> _Task prompt_: In the entries below, find the line with "Instruction: Visit the discussion group link" and the line with "is (1024, 717)."; give again those lines and every line between them, exactly.

Segment Open

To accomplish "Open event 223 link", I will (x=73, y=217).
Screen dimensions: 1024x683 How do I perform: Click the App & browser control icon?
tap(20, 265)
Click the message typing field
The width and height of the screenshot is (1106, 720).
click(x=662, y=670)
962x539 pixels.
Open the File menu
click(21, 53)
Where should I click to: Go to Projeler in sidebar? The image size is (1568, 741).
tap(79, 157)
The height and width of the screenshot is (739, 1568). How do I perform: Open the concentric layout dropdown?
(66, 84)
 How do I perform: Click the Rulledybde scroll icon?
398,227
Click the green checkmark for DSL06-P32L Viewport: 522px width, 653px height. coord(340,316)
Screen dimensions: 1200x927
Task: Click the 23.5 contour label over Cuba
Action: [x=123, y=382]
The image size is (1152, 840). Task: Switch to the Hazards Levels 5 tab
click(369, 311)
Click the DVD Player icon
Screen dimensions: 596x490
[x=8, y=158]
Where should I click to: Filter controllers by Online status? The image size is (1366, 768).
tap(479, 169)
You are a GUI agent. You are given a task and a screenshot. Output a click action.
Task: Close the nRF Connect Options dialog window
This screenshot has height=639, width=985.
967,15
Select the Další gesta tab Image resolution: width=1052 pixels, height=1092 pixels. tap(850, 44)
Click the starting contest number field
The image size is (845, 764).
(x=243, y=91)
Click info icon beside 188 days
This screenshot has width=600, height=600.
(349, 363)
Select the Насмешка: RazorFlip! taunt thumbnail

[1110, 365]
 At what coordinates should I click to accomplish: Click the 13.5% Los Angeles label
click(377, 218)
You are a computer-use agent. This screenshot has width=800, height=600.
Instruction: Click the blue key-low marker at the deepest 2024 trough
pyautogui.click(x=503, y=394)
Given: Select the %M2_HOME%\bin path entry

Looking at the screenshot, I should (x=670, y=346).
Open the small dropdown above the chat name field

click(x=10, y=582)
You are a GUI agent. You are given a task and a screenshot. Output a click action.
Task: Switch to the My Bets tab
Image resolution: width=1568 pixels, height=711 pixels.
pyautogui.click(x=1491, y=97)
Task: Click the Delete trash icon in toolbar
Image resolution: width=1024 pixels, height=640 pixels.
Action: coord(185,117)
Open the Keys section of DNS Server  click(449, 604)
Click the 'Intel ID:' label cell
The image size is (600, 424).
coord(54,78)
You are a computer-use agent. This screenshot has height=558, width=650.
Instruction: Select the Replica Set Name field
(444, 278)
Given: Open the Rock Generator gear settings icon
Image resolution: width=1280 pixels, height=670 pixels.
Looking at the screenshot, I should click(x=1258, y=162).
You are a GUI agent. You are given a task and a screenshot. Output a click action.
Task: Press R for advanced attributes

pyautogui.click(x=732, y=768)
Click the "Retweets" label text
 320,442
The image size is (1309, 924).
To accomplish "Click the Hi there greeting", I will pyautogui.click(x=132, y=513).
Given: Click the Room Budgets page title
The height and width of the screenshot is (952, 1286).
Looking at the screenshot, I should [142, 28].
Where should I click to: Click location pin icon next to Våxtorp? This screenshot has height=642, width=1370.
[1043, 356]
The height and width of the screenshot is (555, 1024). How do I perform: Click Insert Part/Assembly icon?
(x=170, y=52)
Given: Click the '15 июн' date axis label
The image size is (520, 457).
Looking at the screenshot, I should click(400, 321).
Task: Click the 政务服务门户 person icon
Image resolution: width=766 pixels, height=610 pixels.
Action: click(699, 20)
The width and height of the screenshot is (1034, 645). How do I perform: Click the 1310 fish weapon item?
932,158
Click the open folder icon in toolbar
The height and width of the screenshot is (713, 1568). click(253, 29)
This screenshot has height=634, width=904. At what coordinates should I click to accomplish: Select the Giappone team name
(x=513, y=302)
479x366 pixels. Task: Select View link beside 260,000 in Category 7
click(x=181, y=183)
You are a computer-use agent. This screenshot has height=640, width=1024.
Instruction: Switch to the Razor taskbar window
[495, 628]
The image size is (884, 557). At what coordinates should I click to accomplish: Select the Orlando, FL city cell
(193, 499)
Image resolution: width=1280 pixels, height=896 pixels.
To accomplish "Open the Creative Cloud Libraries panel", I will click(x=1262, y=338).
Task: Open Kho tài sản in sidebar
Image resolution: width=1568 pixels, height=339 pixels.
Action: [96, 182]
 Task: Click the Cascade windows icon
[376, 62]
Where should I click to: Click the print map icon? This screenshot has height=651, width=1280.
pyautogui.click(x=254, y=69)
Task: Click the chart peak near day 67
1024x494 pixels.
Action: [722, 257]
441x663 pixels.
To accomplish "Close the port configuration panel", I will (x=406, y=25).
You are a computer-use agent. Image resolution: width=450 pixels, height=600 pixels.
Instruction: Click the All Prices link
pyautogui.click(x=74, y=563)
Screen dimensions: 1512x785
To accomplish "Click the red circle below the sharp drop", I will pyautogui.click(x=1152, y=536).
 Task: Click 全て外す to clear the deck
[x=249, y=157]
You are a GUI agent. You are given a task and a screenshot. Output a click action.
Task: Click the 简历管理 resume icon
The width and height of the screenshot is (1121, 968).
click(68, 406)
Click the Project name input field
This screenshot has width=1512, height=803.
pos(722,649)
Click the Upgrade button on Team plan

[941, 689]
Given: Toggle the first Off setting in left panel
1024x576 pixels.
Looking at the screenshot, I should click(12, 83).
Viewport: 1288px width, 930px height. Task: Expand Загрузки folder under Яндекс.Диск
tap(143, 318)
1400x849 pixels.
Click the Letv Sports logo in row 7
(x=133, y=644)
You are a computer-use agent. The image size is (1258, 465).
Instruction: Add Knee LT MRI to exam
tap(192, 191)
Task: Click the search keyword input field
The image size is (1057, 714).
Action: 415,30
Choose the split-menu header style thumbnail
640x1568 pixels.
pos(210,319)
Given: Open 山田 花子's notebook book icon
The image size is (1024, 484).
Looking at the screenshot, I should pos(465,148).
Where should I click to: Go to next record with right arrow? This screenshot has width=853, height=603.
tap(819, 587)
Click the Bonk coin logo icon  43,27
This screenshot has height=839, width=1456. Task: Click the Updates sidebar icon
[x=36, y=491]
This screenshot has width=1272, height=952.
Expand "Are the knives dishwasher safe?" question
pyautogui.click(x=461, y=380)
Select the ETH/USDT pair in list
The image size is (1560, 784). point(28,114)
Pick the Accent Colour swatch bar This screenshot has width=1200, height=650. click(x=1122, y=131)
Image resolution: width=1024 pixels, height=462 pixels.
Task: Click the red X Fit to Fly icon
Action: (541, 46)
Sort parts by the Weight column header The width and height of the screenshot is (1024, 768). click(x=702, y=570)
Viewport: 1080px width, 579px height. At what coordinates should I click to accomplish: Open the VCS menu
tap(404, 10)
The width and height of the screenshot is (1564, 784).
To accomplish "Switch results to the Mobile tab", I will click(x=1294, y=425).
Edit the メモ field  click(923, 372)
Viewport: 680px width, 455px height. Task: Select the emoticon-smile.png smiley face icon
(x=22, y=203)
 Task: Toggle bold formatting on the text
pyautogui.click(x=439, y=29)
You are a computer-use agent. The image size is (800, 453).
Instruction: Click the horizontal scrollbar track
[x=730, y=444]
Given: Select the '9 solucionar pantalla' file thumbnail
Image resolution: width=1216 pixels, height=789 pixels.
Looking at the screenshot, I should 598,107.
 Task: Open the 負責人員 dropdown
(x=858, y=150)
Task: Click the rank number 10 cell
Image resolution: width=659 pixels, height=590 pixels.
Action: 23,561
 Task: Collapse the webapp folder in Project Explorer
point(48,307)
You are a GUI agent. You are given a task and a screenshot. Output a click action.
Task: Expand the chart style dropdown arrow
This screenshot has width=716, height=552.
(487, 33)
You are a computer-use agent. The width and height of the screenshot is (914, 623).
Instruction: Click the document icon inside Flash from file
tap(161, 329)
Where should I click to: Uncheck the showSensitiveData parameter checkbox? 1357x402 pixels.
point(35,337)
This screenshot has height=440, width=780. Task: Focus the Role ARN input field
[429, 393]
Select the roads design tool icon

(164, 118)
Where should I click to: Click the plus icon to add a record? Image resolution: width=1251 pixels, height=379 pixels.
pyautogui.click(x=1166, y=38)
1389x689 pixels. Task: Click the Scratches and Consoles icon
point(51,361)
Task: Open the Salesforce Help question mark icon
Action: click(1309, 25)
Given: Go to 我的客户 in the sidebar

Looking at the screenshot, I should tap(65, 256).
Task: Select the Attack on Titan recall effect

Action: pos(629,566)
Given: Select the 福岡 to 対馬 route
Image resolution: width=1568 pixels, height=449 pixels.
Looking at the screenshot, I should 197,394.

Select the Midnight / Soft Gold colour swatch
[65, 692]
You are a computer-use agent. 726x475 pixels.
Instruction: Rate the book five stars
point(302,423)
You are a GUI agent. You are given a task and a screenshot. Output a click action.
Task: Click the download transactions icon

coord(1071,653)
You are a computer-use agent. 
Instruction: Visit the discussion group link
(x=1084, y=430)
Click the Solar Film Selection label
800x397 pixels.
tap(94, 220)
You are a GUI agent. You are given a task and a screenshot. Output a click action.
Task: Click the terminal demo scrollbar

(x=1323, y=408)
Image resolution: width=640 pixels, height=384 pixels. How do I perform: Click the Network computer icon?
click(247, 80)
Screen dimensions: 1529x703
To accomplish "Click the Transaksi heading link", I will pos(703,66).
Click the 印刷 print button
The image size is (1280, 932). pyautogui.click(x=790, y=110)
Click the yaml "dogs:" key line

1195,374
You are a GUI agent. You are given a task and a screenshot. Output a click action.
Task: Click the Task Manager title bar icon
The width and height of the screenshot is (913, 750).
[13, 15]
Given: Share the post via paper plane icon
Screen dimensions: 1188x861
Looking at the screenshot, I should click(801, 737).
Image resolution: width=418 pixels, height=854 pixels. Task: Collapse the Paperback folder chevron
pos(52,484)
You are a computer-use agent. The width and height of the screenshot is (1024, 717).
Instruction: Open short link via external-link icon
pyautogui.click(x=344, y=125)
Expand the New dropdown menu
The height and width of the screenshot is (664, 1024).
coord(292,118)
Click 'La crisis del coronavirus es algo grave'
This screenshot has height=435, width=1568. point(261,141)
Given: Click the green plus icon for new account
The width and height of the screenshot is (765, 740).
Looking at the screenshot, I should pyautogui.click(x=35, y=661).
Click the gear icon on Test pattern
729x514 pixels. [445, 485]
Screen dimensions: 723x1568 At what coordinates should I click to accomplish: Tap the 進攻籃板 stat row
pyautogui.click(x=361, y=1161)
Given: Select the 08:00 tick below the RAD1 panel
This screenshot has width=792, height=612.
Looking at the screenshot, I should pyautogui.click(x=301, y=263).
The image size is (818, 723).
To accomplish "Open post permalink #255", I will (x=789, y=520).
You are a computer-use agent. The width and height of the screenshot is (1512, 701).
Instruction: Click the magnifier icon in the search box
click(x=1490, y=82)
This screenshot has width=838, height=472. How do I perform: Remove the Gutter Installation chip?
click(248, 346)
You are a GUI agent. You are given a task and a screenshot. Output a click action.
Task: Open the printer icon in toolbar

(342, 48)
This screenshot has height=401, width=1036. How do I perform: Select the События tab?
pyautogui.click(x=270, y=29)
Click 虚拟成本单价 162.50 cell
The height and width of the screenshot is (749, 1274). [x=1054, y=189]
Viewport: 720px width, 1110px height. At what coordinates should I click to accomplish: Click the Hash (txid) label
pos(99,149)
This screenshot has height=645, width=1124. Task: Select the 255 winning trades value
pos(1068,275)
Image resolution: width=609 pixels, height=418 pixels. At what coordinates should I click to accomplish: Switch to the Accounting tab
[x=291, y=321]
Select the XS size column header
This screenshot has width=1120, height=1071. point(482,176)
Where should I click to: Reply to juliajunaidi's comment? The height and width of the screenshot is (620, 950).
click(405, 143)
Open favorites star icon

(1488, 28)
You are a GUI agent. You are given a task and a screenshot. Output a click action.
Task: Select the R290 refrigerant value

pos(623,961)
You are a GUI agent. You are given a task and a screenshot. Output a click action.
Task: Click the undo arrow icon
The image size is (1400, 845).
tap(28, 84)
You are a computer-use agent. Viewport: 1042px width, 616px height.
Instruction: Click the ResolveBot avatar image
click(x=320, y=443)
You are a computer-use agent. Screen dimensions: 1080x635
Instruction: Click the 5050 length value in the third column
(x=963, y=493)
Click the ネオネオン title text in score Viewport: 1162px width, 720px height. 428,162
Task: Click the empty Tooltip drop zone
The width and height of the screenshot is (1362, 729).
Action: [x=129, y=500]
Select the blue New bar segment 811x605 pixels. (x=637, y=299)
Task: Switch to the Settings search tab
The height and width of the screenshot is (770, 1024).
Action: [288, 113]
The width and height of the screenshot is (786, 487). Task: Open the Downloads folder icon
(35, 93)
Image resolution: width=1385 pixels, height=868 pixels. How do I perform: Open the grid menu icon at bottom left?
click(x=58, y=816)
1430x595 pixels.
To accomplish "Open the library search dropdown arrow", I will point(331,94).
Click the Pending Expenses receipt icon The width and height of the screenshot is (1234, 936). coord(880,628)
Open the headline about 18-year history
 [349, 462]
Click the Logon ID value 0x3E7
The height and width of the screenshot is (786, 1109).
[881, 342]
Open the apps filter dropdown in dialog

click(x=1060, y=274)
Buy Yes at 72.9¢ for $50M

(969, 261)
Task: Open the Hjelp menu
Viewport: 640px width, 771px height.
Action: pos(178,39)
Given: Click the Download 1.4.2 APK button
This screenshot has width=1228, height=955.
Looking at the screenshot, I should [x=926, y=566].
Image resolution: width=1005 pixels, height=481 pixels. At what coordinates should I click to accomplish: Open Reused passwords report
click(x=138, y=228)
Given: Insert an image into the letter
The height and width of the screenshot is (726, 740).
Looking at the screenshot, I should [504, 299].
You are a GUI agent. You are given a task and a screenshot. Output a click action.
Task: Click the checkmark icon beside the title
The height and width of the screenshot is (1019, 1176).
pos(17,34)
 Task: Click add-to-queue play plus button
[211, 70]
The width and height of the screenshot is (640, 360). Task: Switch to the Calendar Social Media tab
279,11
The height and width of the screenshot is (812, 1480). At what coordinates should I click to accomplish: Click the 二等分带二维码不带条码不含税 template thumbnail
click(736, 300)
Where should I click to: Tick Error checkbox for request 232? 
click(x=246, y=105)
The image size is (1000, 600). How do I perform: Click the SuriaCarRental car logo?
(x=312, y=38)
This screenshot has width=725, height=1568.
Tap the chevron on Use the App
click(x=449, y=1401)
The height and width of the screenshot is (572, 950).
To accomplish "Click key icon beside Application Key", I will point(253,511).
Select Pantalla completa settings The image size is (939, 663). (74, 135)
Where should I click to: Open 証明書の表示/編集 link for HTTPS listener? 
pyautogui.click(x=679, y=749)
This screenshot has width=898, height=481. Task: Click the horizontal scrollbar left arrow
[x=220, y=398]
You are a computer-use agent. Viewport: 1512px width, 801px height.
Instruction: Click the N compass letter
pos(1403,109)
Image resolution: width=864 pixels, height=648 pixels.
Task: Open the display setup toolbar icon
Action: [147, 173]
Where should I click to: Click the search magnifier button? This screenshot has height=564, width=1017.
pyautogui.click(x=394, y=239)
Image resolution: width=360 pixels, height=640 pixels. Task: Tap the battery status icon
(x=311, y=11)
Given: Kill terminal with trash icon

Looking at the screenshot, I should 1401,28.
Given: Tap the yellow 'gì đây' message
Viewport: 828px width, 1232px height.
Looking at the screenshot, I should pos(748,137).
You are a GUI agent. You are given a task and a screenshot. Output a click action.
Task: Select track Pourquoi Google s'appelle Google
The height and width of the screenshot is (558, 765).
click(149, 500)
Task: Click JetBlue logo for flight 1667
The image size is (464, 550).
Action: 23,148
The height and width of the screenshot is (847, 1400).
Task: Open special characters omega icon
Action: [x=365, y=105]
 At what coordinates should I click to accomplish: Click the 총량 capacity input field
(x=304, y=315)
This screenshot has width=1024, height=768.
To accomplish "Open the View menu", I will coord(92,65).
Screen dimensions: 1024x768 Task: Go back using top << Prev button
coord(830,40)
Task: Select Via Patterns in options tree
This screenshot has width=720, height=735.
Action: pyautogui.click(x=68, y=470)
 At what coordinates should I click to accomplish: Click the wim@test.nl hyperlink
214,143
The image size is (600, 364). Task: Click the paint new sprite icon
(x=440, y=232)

Segment Closed

> _Problem solution_:
Instruction: Visit the discussion group link
(x=1084, y=430)
Click the Solar Film Selection label
800x397 pixels.
tap(94, 220)
You are a GUI agent. You are given a task and a screenshot. Output a click action.
Task: Click the terminal demo scrollbar

(x=1323, y=408)
Image resolution: width=640 pixels, height=384 pixels. How do I perform: Click the Network computer icon?
click(247, 80)
Screen dimensions: 1529x703
To accomplish "Click the Transaksi heading link", I will pos(703,66).
Click the 印刷 print button
The image size is (1280, 932). pyautogui.click(x=790, y=110)
Click the yaml "dogs:" key line

1195,374
You are a GUI agent. You are given a task and a screenshot. Output a click action.
Task: Click the Task Manager title bar icon
The width and height of the screenshot is (913, 750).
[13, 15]
Given: Share the post via paper plane icon
Screen dimensions: 1188x861
Looking at the screenshot, I should click(801, 737).
Image resolution: width=418 pixels, height=854 pixels. Task: Collapse the Paperback folder chevron
pos(52,484)
You are a computer-use agent. The width and height of the screenshot is (1024, 717).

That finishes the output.